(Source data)
BEGIN
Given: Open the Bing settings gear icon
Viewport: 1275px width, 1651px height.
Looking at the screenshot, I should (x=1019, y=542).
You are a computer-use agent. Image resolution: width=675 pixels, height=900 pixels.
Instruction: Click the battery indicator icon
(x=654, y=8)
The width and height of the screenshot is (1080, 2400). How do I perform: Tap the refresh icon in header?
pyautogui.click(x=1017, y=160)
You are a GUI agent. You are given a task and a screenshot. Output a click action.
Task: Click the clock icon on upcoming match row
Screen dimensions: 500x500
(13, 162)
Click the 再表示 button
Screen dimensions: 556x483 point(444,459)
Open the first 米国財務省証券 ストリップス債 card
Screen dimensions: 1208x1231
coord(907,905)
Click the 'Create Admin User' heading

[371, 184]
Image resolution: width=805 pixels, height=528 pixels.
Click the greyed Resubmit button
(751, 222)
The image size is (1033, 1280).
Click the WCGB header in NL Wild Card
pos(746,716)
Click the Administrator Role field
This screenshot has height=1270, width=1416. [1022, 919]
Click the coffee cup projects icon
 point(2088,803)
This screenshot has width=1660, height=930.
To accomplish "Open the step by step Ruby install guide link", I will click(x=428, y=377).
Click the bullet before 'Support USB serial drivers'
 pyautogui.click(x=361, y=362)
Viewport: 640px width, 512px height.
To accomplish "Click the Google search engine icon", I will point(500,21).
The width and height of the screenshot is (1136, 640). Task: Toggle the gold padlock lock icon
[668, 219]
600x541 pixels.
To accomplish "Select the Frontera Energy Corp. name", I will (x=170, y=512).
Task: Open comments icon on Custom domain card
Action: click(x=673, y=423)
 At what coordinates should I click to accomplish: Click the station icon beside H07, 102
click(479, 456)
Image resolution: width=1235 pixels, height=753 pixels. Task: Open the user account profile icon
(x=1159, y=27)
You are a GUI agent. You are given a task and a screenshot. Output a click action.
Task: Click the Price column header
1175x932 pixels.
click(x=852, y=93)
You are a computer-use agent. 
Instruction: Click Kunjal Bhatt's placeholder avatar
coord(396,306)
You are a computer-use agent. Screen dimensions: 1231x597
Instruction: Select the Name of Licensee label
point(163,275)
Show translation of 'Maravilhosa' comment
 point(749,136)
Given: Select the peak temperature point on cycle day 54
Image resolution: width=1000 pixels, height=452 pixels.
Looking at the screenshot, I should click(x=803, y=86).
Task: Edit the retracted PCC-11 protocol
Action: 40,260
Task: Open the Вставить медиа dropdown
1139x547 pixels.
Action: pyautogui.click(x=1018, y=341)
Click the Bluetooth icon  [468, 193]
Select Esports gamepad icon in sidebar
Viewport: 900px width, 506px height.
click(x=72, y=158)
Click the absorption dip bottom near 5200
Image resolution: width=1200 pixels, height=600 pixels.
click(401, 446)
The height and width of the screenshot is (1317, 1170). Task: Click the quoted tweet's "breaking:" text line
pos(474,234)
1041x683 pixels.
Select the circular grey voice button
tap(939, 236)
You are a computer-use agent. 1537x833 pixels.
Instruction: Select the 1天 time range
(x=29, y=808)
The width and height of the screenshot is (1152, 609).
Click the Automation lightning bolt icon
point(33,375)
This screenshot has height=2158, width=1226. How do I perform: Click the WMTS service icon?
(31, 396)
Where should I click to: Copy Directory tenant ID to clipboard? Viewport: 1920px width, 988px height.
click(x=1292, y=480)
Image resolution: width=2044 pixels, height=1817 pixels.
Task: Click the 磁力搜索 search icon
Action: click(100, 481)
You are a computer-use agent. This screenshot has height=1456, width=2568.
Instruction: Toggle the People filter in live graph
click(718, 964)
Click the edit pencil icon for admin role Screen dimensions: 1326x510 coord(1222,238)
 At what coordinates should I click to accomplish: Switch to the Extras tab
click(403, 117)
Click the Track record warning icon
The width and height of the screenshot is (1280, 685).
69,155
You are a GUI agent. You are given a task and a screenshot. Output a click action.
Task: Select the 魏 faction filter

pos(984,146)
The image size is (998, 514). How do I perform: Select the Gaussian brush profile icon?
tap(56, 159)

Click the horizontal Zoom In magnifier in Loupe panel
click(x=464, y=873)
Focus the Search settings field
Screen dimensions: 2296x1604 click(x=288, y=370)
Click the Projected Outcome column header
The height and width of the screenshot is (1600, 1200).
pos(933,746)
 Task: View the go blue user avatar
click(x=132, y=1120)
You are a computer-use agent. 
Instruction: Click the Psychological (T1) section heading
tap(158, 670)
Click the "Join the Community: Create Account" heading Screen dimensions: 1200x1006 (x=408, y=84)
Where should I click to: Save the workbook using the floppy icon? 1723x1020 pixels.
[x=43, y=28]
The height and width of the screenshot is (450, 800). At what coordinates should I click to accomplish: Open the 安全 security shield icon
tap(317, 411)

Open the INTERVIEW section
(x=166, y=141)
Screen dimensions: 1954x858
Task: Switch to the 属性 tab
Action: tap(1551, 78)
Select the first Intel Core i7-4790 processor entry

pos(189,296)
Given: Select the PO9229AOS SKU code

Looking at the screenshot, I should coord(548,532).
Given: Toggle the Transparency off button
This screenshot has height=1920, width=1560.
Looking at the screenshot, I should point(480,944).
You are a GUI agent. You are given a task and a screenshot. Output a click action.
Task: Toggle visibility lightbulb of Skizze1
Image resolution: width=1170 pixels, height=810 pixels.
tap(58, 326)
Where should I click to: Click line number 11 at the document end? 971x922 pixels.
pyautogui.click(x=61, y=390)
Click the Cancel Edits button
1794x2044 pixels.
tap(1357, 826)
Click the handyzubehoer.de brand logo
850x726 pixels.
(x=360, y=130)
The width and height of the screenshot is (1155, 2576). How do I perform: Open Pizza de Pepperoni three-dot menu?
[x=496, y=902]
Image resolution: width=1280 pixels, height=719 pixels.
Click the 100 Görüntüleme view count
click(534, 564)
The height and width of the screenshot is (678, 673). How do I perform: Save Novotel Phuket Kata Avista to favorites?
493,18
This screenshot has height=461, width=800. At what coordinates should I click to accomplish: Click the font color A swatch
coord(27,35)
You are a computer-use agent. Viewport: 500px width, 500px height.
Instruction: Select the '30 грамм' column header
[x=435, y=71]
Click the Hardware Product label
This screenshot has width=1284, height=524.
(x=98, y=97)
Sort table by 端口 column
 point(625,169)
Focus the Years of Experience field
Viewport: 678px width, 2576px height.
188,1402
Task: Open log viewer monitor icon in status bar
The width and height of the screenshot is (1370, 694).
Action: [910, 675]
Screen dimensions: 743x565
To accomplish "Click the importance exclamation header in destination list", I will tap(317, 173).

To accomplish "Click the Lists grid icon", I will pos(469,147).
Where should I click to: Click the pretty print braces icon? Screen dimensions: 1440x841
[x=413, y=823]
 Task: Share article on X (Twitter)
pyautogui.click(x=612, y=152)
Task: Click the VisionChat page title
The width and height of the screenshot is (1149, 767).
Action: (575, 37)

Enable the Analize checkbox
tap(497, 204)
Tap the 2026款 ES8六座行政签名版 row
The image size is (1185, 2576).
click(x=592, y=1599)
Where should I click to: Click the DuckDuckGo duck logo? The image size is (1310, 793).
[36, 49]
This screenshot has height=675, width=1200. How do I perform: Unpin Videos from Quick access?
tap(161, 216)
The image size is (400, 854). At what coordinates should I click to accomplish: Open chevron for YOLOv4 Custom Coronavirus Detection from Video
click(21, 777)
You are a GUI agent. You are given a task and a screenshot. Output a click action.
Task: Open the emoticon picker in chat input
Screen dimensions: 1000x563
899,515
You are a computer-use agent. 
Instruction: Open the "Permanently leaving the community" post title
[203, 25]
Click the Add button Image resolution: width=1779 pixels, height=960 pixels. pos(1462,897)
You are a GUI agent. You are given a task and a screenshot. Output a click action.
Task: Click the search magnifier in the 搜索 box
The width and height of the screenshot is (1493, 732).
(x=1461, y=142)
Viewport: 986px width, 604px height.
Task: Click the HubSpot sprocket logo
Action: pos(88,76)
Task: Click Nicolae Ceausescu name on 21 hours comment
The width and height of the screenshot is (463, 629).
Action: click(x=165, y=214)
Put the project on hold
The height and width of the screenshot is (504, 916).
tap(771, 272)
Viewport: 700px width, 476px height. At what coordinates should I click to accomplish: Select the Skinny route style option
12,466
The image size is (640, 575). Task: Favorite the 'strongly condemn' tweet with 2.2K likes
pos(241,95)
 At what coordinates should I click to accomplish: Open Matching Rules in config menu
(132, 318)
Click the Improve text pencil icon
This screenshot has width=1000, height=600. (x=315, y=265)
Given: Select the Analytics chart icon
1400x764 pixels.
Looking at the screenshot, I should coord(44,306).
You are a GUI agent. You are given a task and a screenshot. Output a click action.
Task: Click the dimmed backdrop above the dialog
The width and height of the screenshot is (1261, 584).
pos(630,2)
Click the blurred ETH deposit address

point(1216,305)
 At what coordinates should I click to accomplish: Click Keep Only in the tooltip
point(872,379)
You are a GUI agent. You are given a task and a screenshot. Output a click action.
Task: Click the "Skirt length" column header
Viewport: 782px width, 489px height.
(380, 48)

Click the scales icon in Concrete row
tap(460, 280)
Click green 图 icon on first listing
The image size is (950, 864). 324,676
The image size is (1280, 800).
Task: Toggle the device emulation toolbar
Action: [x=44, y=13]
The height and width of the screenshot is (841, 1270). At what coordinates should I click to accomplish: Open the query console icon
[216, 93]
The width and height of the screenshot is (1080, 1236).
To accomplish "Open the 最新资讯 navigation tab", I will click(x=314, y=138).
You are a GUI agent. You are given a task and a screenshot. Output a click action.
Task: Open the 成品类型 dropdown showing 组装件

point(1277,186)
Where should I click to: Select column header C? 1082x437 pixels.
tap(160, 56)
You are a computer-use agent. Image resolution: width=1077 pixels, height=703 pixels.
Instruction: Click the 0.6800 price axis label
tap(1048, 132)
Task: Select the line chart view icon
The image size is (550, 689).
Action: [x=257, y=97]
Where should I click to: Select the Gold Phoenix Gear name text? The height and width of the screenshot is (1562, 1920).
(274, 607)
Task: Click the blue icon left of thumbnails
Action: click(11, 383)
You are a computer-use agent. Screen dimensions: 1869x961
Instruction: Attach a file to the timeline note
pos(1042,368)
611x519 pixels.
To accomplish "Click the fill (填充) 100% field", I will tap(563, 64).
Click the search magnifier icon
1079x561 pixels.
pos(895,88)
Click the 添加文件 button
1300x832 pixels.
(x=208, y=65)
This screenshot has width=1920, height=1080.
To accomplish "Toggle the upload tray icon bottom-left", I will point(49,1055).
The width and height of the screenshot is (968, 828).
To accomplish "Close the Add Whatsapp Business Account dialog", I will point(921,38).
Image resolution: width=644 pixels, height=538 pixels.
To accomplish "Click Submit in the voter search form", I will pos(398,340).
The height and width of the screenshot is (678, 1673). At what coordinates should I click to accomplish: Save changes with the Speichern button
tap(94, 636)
END
* What to do: The required output is every line above from the one with "Instruction: Click the 0.6800" down to the one with "You are a computer-use agent. Screen dimensions: 1869x961", restated word for word, ends included.

* Result of this exercise:
Instruction: Click the 0.6800 price axis label
tap(1048, 132)
Task: Select the line chart view icon
The image size is (550, 689).
Action: [x=257, y=97]
Where should I click to: Select the Gold Phoenix Gear name text? The height and width of the screenshot is (1562, 1920).
(274, 607)
Task: Click the blue icon left of thumbnails
Action: click(11, 383)
You are a computer-use agent. Screen dimensions: 1869x961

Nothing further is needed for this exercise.